(Source data begins)
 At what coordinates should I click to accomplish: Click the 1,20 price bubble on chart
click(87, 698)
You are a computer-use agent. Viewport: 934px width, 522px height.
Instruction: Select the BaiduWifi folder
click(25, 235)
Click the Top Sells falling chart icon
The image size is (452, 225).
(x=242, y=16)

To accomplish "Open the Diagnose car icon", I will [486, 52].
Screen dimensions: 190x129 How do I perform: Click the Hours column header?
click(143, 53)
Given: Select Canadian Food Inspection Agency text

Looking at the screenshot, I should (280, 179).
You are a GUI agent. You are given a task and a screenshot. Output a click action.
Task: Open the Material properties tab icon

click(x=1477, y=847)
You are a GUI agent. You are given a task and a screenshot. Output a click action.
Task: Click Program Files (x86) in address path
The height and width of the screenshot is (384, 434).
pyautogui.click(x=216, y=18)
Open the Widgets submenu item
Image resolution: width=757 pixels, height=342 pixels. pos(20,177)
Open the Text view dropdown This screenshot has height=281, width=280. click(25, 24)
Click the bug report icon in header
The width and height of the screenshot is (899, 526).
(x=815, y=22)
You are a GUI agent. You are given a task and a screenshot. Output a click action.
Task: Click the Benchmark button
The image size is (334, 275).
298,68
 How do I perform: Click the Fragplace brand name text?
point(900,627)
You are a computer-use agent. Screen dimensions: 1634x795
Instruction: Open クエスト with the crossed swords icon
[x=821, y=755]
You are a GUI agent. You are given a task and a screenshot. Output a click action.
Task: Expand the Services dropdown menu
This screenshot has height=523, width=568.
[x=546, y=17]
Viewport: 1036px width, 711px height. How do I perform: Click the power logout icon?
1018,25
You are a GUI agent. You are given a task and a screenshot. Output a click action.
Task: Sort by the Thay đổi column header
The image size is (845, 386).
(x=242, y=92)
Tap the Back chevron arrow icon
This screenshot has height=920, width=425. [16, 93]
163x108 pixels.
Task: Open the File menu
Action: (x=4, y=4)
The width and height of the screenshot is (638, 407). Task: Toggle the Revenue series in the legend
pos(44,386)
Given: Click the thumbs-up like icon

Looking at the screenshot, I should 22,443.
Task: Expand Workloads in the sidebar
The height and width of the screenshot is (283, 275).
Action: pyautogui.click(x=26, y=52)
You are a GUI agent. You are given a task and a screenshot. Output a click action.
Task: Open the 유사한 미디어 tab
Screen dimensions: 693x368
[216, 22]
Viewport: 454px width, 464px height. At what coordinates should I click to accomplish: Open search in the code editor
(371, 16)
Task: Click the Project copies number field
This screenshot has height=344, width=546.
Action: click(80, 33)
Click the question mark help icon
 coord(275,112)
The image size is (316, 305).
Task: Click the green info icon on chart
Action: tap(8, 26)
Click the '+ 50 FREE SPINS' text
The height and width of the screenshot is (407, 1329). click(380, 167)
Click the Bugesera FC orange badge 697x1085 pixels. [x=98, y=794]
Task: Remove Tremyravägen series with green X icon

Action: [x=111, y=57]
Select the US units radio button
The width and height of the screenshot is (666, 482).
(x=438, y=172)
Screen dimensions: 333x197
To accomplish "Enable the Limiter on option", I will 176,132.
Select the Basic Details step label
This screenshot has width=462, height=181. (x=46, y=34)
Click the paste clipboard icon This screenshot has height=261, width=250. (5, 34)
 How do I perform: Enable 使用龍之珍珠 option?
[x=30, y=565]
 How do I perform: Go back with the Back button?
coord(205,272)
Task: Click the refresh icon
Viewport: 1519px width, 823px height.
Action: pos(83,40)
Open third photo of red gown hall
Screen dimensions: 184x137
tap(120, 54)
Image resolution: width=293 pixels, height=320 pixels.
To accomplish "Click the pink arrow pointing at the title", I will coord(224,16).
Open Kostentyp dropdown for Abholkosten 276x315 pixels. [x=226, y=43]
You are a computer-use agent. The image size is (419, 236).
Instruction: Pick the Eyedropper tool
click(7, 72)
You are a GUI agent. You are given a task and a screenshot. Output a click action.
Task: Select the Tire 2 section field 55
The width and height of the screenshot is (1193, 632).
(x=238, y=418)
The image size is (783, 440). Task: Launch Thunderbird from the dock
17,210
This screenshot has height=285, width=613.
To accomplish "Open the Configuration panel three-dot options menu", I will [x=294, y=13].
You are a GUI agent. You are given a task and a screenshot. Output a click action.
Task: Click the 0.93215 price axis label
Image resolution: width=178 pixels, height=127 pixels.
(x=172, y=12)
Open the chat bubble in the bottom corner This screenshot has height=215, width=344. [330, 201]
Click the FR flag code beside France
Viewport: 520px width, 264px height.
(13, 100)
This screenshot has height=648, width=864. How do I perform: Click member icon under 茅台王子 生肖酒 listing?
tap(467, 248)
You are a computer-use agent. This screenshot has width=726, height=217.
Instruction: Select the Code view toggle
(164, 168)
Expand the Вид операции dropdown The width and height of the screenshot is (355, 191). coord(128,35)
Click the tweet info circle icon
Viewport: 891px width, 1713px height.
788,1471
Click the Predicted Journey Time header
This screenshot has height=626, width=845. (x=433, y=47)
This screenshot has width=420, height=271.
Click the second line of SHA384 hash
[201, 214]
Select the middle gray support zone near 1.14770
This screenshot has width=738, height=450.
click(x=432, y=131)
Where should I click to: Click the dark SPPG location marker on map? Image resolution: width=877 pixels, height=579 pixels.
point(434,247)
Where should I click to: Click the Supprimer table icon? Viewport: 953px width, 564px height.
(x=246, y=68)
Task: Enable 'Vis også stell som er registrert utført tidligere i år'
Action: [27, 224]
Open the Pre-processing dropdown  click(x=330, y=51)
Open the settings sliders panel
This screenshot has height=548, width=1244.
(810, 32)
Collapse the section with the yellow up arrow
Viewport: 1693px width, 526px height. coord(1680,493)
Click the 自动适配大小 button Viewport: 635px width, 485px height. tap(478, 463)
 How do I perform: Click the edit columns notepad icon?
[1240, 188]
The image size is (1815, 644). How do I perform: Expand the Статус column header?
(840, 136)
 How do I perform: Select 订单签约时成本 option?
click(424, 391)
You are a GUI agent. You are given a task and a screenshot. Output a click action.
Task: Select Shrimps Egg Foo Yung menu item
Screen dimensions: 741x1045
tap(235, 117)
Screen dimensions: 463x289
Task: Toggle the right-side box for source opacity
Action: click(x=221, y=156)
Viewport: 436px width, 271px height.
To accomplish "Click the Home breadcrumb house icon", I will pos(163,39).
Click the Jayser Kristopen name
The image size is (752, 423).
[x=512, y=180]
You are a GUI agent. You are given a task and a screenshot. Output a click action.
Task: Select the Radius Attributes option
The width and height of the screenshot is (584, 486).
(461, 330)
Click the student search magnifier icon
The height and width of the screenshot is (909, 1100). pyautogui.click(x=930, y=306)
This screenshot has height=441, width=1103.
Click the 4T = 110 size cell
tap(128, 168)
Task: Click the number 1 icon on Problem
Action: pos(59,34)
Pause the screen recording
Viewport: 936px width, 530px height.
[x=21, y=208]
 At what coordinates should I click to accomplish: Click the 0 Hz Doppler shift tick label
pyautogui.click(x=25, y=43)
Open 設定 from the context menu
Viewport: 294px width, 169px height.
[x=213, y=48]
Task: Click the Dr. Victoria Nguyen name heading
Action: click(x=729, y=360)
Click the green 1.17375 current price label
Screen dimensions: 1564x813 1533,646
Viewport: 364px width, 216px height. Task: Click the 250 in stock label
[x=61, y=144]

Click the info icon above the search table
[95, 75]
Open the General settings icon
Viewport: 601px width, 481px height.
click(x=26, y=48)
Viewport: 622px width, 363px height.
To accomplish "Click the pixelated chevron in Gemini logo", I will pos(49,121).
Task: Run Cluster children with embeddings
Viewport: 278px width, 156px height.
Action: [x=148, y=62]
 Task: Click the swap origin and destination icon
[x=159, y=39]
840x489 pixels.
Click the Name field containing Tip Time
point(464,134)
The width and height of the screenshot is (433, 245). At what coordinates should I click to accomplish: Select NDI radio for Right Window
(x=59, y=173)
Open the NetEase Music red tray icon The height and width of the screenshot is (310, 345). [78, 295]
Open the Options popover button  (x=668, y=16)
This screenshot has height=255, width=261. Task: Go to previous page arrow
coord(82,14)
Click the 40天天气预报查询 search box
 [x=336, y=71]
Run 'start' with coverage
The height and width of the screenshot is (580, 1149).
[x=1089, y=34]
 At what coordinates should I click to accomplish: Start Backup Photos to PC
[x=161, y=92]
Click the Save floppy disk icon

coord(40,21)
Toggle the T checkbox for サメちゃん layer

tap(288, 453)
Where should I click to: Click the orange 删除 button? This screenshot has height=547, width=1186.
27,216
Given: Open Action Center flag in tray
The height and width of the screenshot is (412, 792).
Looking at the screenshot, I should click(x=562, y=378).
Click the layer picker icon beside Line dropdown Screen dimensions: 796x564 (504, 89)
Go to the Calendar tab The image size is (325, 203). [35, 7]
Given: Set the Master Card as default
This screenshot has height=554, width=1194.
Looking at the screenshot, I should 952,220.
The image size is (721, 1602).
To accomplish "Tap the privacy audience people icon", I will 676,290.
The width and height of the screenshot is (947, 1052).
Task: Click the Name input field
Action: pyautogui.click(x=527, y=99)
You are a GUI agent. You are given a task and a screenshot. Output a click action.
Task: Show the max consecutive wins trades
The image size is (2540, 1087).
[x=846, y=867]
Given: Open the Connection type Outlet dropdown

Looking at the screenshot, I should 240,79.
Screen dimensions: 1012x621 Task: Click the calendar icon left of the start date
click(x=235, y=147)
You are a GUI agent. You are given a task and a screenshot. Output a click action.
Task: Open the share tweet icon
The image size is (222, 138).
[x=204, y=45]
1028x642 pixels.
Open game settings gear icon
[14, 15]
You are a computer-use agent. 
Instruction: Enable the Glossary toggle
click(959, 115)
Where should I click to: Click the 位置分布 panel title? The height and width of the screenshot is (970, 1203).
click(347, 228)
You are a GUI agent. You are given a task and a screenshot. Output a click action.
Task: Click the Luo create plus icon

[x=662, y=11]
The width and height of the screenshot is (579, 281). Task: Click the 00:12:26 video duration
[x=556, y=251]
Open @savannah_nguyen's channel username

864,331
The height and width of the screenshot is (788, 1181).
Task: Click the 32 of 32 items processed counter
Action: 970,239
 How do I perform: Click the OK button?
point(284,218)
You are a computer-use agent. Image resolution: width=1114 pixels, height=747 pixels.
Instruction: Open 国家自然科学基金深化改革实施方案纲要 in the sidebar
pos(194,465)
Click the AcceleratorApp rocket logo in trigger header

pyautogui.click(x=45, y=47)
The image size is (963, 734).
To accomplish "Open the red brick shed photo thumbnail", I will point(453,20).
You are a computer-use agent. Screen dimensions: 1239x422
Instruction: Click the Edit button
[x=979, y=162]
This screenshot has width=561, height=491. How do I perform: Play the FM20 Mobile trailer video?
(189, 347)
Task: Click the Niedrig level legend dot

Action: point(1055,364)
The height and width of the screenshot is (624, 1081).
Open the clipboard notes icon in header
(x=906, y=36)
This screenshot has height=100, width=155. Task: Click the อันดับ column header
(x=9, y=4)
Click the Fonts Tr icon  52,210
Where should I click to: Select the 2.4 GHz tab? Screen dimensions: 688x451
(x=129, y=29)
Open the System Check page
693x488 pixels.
(Source data ends)
Only the lines from the one with "Open the clipboard notes icon in header" through the end of the listing should be output, exactly as they appear.

Open the clipboard notes icon in header
(x=906, y=36)
This screenshot has height=100, width=155. Task: Click the อันดับ column header
(x=9, y=4)
Click the Fonts Tr icon  52,210
Where should I click to: Select the 2.4 GHz tab? Screen dimensions: 688x451
(x=129, y=29)
Open the System Check page
693x488 pixels.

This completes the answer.